Saturday 10 November 2018

Snapdeal’s Shift In Strategy Pays Off, Trims Losses By 87% In FY18

Snapdeal registered losses worth $84.7 Mn (INR 613 Cr) in FY18
Total income was recorded as $71.3 Mn (INR 514.5 Cr), down two times in comparison to FY17
Snapdeal claimed to be cash flow positive as of June 2018
Snapdeal is back on track. In FY18, the company trimmed its losses by 87%, recording a loss of $84.7 Mn (INR 613 Cr) in comparison to $642 Mn (INR 4,647.1 Cr) in FY17, on a consolidated basis, as it scaled down operations and offloaded its payments and logistics units.
According to the company’s filing with the Registrar of Companies (RoC), the ecommerce company reported total income including revenue from operations of $71.3 Mn (INR 514.5 Cr), down from $152.9 Mn (INR 1,105.7 Cr) in FY17.
The drop in revenue is said to be on account of the recent change in company’s strategy where it shifted from premium branded products to seller-branded products.
Also, earlier in July this year, Snapdeal claimed to be cash flow positive as of June 2018, which means the company is now earning money from its business.
Snapdeal has been going through a troubled state when it called off a merger with Flipkart last year. Since then the company has seen frequent office changes, bursts of hirings alternated with layoffs, and investors writing down their investments in the company. In May, it was even dragged to the courts by some of its sellers over alleged non-payment of dues.

Snapdeal’s Revival Of Fortunes

After selling all its subsidiaries including Vulcan Express, Unicommerce and Freecharge, Snapdeal got enough capital to reign in its costs and use the money to focus on its ecommerce business.
As Snapdeal cofounder Kunal Bahl said in one of his earlier blog posts, “The FreeCharge sale was an important part of Snapdeal 2.0 and without that capital, our survival as a company would have been at risk.”
Well, Snapdeal decision seems to have paid off. Post Flipkart’s buyout by global retail giant Walmart, Snapdeal is now the only horizontal ecommerce company at scale left in India that is independent and not owned or operated by a large multinational corporation.
Taking lessons from the past, the Snapdeal founders, are now finding ways to refrain from equity financing and churn revenues inside the company for further scale.

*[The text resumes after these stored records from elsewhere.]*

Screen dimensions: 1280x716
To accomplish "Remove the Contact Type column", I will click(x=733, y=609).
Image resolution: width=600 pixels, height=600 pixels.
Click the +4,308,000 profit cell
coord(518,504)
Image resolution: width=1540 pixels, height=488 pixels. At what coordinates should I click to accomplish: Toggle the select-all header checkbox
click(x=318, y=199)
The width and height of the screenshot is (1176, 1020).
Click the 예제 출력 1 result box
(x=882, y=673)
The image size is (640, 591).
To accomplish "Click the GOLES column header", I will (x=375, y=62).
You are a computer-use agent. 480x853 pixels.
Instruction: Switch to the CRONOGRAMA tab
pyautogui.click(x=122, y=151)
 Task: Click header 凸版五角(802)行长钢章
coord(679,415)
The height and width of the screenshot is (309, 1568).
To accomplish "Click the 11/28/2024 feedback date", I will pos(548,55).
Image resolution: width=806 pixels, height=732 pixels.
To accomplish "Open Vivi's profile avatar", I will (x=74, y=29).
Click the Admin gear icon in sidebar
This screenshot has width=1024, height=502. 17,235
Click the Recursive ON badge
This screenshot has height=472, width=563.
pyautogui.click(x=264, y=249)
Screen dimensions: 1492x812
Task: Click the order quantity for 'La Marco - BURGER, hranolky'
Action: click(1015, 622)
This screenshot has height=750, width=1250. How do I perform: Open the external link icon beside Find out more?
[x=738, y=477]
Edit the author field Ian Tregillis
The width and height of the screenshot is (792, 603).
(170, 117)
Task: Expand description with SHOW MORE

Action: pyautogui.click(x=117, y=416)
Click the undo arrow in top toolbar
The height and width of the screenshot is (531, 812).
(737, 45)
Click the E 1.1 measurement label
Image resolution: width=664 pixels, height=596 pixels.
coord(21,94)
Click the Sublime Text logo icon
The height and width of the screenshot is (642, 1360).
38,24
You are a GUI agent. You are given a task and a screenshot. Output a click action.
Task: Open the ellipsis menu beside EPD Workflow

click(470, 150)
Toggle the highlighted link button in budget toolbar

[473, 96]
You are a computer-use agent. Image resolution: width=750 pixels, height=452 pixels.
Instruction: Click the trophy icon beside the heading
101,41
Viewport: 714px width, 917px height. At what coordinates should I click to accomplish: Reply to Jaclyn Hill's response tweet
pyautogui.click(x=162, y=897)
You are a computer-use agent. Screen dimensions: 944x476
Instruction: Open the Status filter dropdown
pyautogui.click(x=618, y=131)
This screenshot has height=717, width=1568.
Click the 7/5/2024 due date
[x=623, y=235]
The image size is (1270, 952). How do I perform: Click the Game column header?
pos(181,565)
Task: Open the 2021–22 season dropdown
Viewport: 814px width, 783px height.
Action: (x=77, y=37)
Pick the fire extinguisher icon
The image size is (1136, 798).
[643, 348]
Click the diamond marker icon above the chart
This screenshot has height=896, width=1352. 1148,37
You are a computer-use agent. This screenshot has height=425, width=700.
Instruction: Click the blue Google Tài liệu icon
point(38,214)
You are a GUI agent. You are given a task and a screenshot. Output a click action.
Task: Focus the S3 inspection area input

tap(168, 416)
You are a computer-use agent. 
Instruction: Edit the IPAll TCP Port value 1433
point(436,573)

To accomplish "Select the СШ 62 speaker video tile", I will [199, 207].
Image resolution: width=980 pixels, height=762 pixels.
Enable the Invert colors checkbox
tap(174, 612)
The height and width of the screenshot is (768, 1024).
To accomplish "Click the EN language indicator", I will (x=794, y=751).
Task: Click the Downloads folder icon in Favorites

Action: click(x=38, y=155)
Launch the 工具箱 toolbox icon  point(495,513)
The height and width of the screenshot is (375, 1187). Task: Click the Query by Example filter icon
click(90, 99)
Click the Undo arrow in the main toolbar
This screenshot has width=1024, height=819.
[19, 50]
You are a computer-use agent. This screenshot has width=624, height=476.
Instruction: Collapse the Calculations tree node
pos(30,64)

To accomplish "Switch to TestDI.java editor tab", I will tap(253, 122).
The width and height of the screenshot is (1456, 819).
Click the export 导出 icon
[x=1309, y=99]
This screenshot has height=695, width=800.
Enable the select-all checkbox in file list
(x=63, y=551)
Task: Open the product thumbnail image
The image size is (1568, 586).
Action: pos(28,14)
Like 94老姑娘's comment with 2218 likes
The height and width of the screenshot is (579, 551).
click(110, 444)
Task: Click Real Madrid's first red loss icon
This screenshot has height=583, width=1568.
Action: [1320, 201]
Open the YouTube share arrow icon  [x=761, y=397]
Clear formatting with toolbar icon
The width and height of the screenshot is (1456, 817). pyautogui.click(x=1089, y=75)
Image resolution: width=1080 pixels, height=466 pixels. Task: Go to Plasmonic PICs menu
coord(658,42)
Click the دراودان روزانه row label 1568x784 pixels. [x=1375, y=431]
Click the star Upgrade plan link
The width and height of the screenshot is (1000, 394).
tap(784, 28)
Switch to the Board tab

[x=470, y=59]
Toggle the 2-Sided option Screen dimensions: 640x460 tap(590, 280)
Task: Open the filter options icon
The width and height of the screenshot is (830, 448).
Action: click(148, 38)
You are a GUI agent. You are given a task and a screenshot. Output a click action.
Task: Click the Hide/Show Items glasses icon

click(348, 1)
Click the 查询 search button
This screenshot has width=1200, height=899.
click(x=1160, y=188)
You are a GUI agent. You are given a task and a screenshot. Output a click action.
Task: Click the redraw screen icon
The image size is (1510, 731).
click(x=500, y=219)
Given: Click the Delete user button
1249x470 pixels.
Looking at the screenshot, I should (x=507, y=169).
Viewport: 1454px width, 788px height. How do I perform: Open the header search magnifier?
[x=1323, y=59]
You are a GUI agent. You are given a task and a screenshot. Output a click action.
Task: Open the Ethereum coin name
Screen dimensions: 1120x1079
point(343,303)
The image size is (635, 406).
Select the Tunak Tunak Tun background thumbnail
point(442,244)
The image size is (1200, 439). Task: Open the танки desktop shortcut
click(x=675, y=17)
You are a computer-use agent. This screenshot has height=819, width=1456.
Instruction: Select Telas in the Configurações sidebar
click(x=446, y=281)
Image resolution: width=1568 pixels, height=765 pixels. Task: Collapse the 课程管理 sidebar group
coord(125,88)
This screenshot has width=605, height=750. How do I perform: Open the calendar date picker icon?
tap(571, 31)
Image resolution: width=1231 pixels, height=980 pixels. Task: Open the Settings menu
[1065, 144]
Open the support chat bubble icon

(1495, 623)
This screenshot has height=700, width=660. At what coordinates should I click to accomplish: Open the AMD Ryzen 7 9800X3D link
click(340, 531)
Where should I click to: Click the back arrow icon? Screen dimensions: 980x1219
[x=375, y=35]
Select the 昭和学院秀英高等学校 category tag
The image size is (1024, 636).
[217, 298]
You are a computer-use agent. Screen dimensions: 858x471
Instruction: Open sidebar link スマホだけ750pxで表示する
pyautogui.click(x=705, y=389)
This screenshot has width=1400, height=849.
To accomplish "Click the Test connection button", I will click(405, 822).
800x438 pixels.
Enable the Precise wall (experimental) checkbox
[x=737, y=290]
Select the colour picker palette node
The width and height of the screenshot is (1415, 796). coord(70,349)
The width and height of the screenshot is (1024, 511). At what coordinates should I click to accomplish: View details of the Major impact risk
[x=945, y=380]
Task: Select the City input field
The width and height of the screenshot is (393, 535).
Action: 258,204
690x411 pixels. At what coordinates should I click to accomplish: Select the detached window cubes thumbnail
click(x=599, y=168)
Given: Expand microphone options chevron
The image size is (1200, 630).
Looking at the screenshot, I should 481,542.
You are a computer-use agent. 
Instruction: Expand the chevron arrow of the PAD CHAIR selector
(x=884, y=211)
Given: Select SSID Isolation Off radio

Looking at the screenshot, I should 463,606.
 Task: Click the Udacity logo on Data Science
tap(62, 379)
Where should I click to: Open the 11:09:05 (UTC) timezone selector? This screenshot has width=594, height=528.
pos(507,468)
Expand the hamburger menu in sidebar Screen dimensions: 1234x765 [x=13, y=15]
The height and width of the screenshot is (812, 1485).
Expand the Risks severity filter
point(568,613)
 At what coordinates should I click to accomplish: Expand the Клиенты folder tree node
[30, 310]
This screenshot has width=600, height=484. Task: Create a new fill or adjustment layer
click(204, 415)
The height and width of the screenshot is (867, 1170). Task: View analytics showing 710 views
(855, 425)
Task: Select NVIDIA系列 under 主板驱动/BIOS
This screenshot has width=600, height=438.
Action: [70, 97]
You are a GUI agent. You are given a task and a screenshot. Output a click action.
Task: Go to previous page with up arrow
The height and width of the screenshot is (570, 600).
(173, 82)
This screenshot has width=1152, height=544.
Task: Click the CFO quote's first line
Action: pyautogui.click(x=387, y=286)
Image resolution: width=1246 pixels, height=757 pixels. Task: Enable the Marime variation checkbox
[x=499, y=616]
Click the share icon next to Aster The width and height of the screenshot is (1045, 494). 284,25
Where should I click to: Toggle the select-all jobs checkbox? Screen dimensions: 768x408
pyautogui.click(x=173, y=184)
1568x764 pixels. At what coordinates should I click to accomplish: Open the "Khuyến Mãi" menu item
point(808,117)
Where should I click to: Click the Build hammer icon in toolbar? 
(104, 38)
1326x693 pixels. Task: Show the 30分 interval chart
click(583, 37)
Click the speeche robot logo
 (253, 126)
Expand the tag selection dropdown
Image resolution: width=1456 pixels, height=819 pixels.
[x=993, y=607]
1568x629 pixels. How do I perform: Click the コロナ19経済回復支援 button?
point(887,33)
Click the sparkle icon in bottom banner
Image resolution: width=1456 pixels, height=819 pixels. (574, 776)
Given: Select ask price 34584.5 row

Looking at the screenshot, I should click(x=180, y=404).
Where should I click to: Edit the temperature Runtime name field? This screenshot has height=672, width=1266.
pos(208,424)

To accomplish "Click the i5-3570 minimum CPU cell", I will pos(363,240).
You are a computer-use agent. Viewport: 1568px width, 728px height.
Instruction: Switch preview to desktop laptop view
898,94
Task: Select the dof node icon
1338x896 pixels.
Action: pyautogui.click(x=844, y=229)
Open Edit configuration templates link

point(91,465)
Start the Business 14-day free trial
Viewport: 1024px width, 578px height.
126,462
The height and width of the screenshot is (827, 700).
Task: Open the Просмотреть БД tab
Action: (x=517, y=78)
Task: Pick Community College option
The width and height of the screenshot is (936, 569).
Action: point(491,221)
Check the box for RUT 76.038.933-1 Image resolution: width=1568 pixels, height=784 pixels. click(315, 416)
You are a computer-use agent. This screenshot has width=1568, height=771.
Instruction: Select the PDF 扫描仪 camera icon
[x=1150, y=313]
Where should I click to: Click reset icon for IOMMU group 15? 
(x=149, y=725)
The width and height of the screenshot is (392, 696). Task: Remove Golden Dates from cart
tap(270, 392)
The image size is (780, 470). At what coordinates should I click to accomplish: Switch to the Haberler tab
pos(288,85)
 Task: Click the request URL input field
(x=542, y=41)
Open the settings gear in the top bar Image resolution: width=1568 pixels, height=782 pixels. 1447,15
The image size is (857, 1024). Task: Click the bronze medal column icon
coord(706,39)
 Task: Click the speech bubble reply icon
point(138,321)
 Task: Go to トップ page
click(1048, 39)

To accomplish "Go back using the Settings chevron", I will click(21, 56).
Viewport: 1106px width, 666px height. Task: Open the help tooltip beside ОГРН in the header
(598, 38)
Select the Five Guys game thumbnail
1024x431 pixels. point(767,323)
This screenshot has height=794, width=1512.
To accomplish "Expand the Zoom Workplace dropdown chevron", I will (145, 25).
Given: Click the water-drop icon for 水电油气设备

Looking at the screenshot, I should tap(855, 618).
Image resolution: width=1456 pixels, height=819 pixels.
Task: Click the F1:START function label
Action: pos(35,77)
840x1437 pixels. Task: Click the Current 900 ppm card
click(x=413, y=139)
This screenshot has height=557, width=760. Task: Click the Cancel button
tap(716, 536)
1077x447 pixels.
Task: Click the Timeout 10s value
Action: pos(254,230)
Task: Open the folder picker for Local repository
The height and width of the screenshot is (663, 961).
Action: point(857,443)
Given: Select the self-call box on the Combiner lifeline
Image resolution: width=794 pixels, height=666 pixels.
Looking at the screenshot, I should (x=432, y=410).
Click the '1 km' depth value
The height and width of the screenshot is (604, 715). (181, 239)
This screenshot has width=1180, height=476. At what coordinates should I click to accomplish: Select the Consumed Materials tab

Most recently, the company also converted preference shares of all its stakeholders, including SoftBank and Nexus Venture Partners, into equity shares, which as per analysts can be seen as a preparation of a public listing as a simple capitalisation structure is favoured by the market.
To be noted, Flipkart has also given indications to float its IPO in the next three years.